09 Feb '10 23:42>2 edits
Originally posted by sonhouseThere is something inconsistent in the problem
A guy finds himself in a room which is actually a long hallway, but he doesn't know the extent. He has with him a calculator, paper and pen, ruler( one foot and metric marks also) and a guitar string, an E string which is 0.01" in diameter (the smallest string on a guitar) and hears a voice from an unknown source saying, you are free to go if you figure out int, he doesn't want to lose his stuff, so he has to do some thinking. What would that be?
1. He is only to use the 2 meter rule as a chord of the circle
2. He is only to use the diameter of the string for the second measurement
You said the Radius is 1000 meters this cannot be the case.
The ruler is laid down such that it becomes a chord in the circle it is the line segment AB.
A line perpendicular to the chord through the center which bisects AB will be labled QP
The segment PS from P on the ruler to S on the circle along the bisector must be the diameter of the guitar string.
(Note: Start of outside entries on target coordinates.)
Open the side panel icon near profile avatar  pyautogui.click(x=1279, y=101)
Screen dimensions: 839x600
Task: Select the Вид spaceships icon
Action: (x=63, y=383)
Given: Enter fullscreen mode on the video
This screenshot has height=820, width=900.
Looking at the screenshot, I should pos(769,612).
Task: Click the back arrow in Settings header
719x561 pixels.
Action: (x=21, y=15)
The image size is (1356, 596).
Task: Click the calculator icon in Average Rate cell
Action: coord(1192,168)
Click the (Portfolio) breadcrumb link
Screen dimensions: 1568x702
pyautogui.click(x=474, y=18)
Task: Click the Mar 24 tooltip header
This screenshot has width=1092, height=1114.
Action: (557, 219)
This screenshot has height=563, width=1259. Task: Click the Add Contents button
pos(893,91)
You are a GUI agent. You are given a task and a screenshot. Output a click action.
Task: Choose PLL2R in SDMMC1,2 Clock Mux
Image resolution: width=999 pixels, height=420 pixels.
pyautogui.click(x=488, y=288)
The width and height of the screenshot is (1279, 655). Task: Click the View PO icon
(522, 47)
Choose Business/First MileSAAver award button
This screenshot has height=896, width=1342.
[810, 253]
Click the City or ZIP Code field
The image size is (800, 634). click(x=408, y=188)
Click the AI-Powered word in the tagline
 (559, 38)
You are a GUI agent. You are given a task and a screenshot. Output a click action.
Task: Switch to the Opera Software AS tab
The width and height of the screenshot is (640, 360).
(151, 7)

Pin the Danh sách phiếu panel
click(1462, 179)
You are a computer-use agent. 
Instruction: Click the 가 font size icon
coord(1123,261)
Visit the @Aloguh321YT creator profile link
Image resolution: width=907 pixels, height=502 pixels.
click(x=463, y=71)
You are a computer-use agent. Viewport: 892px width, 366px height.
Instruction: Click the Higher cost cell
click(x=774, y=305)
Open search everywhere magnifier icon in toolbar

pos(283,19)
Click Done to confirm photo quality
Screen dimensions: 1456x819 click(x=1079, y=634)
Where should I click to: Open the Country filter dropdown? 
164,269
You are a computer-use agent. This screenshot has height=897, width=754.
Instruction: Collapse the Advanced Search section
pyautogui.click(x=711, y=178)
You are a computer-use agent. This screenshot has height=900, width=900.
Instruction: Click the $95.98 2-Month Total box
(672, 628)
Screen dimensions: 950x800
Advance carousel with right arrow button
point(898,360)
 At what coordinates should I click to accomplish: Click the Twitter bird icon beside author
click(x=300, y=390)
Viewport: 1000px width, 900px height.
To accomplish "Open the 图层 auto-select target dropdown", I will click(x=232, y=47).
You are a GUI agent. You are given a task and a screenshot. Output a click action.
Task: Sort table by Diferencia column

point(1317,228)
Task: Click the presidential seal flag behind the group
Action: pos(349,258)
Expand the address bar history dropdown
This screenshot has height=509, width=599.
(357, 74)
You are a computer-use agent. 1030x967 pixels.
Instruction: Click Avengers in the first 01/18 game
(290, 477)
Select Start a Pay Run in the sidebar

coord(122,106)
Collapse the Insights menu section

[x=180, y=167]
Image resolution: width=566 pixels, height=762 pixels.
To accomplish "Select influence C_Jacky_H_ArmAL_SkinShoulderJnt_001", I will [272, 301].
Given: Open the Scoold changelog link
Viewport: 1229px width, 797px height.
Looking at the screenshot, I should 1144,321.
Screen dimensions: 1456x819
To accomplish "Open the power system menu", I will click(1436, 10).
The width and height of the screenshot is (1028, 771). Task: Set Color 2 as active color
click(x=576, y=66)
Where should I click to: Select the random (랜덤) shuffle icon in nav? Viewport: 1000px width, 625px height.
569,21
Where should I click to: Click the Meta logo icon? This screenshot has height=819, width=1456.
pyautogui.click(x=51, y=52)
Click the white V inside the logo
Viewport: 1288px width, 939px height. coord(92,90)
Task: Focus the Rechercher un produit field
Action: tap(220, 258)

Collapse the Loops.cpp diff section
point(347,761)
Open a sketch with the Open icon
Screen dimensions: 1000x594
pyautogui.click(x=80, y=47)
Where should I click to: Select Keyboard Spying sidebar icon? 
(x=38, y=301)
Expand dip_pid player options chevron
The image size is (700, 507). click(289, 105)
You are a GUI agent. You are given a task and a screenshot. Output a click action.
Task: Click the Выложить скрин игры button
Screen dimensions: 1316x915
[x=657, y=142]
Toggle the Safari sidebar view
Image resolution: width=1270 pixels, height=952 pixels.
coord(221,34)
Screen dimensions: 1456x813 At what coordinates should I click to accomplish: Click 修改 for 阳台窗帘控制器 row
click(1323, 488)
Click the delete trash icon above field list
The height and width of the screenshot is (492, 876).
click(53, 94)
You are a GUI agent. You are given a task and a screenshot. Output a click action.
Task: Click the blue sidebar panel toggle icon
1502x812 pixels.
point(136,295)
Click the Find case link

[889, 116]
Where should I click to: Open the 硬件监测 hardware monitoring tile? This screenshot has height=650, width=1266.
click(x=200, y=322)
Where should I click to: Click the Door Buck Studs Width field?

Connecting the center Q to either A or B yields the radius R ( R = QA or QB)
so
(QP)^2 +(AB/2)^2 = (QA)^2..........eq1
(QS) = (QP + PS) = (QA)...............eq2
AB/2 = 1 meter
PS = .000254 meter
by substituting eq 2-->1
QP = 1928.5 meters
and the radius QA = 1928.500254 meters, which contradicts your radius of 1000 meters?
If the diameter of the string is used at some other portion of AB used to indirectly measure a distance "c" on the ruler from point A there arent enought independent equations to solve it.